Alexei was Peter the Great’s first child. He was born in 1690, in the lap of luxury, to the man who would become Emperor of All Russia—and yet he didn’t have a happy childhood. You might wonder why that was so, considering he would one day inherit his father’s “Tsar” title and rule over Russia. It turns out royal blood is a double-edged sword.
Peter the Great wasn't the best dad—and he wasn't the best husband either. Alexei’s mom, Eudoxia Lopukhina, had to learn this the hard way. She’d only been Tsaritsa for a year when she discovered she was pregnant. Unfortunately, the news didn’t give her much joy, for one heartbreaking reason…
The birth of Alexei only tied Eudoxia even closer to the husband who despised her. Even from a young age, Alexei realized his dad disliked his mom. Unsurprisingly, this made him closer with his mother and drove a wedge between him and his father. But perhaps his parents' struggles weren't as black and white as he thought...
Peter was only 17 when his mom arranged his marriage to Eudoxia, choosing her for her noble connections. The young couple had nothing in common: He was more “western” and liberal and her views were conservative and orthodox. If there was ever a doomed marriage, it was this one.
Alexei was just eight years old when he had to learn to live without mom. And no, fate didn’t take her away from him, his dad did. Peter forced Eudoxia to become a nun and sent her to a convent to spend the rest of her days there. And this despite the fact that she gave him three sons. Brutal, Peter, just brutal. But, as we shall see, this wasn’t the first or last time the Tsar chose this way to get rid of his undesirable connections.
Peter wasn’t just bored with Eudoxia because she was religious. He also had his eyes on another, more beautiful, Dutch woman, Anna Mons. He made her his mistress and they were together for 12 years. Alexei may have resented that—especially if he got hold of his mom’s heartbreaking letters to his dad, begging him to return her love.
Peter the Great had many half-siblings and one real sister. Once Eudoxia moved to the convent, a few of Alexei’s aunts helped raise him—the ones the Tsar didn't have banished to a nunnery along with his ex-wife, at least. Clearly, this was Peter’s preferred way of getting rid of undesirables. Alexei also had private tutors who taught him math, history, geography, and French.
Peter would maybe regret giving his son such a good education—because, in the Tsar's eyes, his son started getting too smart for his own good.
They say absence makes the heart grow fonder—well, this is one case where that's definitely not true. Alexei hardly saw his father, as the Tsar was too busy fighting against Sweden and the Ottoman Empire or traveling around Europe. Sure, Peter occasionally took his son to battlefields and army sites when he was around, but these moments were few and far between.
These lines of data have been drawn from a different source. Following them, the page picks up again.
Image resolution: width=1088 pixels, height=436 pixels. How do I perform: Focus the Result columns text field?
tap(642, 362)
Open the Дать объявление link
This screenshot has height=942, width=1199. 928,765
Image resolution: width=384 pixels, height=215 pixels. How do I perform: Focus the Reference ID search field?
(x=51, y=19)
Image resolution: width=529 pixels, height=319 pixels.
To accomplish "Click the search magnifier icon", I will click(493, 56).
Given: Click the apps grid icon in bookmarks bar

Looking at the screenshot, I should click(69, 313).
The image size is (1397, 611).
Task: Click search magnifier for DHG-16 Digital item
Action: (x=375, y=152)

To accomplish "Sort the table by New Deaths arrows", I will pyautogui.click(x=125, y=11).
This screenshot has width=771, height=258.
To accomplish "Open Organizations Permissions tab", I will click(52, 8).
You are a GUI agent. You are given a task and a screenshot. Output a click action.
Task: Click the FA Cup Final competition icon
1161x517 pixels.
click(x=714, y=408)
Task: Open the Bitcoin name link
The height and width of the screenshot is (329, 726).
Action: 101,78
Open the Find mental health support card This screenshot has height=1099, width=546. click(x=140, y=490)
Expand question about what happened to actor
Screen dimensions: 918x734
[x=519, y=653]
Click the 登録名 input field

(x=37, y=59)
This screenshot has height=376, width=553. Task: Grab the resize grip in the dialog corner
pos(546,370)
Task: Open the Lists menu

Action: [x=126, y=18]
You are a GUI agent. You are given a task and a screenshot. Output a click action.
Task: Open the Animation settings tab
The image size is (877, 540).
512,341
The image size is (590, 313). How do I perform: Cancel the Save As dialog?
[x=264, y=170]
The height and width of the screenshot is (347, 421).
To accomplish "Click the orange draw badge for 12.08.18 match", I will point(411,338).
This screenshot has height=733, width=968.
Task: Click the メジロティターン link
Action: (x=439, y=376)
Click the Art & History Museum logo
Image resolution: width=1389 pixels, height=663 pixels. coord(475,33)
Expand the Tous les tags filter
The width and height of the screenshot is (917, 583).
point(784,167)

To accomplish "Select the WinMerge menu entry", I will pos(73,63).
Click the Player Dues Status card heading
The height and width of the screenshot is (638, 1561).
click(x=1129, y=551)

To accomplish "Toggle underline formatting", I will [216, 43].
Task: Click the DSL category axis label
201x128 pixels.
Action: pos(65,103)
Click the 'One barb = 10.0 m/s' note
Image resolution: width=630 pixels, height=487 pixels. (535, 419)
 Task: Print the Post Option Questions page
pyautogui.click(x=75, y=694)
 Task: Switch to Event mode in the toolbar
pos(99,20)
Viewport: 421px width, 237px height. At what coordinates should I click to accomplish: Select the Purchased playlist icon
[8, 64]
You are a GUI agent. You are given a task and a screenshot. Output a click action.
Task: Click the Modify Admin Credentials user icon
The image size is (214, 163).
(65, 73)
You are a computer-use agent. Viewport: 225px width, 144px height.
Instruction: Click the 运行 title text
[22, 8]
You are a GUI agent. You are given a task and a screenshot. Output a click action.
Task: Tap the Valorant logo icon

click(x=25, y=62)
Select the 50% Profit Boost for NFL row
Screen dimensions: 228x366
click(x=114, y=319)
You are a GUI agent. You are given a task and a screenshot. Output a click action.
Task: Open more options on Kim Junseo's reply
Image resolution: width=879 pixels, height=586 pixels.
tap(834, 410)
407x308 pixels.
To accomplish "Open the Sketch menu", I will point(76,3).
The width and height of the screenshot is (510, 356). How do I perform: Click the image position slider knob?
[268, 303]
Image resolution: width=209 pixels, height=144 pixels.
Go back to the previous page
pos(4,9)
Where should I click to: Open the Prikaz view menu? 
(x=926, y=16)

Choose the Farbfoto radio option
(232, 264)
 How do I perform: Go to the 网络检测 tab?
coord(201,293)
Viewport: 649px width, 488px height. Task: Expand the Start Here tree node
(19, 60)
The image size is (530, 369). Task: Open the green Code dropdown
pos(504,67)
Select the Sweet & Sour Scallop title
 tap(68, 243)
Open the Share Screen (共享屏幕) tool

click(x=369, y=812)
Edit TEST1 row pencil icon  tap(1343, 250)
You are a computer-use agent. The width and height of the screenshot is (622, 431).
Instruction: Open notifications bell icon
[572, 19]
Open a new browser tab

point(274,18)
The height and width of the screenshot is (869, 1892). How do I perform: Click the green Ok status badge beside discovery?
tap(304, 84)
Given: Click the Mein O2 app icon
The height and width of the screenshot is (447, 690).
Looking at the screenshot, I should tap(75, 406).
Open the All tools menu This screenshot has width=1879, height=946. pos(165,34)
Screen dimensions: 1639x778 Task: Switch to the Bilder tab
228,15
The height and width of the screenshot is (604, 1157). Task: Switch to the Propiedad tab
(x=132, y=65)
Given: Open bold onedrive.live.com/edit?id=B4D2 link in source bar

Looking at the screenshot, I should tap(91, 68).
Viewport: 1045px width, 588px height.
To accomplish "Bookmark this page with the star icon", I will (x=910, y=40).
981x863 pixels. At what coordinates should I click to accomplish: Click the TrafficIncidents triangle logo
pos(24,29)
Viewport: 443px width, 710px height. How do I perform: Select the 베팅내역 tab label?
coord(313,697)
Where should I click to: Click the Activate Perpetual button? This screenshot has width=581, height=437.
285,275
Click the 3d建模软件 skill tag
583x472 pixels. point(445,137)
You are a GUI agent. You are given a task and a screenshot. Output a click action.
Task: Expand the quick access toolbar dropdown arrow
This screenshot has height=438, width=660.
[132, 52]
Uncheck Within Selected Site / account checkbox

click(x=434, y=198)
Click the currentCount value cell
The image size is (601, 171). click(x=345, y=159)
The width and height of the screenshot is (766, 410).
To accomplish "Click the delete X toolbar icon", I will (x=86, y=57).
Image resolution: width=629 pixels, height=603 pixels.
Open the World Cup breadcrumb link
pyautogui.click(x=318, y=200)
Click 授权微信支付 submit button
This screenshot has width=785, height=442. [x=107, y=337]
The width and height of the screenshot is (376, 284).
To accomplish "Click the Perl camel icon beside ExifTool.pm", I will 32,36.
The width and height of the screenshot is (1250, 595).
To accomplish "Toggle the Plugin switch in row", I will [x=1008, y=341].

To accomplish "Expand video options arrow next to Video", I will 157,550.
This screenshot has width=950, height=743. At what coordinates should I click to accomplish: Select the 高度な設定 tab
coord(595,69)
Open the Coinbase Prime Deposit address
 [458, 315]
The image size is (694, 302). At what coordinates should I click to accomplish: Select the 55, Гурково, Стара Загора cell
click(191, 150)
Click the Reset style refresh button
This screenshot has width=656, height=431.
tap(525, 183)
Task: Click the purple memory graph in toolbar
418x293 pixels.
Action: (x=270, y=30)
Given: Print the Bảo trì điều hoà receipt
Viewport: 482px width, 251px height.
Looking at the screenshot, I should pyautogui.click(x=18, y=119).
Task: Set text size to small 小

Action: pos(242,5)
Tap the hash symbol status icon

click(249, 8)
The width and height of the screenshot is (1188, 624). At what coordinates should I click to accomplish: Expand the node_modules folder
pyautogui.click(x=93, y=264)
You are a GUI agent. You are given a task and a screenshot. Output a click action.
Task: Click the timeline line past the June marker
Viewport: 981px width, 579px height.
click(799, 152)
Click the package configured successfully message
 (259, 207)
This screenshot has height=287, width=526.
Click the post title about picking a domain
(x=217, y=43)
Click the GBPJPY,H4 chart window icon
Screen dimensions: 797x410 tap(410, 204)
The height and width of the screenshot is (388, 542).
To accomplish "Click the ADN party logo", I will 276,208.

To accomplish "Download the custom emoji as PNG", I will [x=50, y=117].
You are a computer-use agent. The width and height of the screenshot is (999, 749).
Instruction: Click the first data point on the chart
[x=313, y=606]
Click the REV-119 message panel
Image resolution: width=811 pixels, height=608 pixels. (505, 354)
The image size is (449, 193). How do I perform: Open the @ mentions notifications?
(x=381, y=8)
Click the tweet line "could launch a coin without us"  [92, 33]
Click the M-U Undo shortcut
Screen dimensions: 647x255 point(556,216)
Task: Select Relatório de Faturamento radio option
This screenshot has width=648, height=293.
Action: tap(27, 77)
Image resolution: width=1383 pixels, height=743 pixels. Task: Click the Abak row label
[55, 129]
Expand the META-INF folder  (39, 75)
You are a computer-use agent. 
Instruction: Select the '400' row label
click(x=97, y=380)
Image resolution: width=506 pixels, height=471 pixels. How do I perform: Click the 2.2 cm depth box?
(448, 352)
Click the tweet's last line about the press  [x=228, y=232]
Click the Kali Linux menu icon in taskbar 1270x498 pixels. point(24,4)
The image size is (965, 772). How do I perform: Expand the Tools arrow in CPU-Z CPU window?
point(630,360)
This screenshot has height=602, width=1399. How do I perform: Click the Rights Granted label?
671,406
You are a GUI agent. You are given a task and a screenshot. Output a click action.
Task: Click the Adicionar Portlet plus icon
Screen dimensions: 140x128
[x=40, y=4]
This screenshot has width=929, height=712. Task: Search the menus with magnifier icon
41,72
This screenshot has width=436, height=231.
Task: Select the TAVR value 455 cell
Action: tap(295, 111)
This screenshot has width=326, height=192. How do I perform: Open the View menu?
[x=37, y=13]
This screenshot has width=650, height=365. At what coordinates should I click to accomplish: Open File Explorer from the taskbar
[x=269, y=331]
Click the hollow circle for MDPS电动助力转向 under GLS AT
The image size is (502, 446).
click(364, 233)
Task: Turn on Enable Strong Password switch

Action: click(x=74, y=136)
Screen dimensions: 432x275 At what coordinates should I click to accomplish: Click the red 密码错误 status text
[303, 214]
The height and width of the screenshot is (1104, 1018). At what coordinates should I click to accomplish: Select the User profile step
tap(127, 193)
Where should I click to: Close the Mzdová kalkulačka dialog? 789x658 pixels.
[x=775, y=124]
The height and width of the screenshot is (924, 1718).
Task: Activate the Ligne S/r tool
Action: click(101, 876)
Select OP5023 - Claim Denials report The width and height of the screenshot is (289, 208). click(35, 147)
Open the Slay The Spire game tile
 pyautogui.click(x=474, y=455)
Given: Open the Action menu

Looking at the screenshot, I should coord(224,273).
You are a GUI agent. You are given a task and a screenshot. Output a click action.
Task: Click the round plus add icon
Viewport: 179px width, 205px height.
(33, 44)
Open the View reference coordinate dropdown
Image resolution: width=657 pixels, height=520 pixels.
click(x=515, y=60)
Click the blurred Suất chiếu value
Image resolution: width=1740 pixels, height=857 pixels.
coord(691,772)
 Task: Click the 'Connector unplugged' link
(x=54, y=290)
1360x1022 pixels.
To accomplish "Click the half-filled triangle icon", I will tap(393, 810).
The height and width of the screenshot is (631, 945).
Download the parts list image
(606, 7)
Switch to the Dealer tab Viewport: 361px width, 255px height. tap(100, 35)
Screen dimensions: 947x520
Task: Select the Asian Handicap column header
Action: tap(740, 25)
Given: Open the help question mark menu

Peter hoped these tours would develop Alexei’s love for his land—but maybe he should have been more concerned with Alexei's love for his father.
Since Alexei hardly saw his dad, his points of view were very different from Peter’s. Like the mostly orthodox Moscow entourage he grew up with, he believed the Russian Orthodox Church should have a bigger role and there should be less westernization. But hey, families disagree all the time! No big deal right? Ha...just wait.
Father and son didn’t just have opposing ideals, they even looked different. While Peter was a strapping man who towered over others at 6’8”, Alexei was smaller in both height and build. Plus, his timid and bookish personality made him seem even more diminutive than he was. Basically, father and son couldn't have been more different, and it shouldn't come as a surprise to anyone that they butt heads.
It's only that their conflict got so much darker than anyone could have predicted.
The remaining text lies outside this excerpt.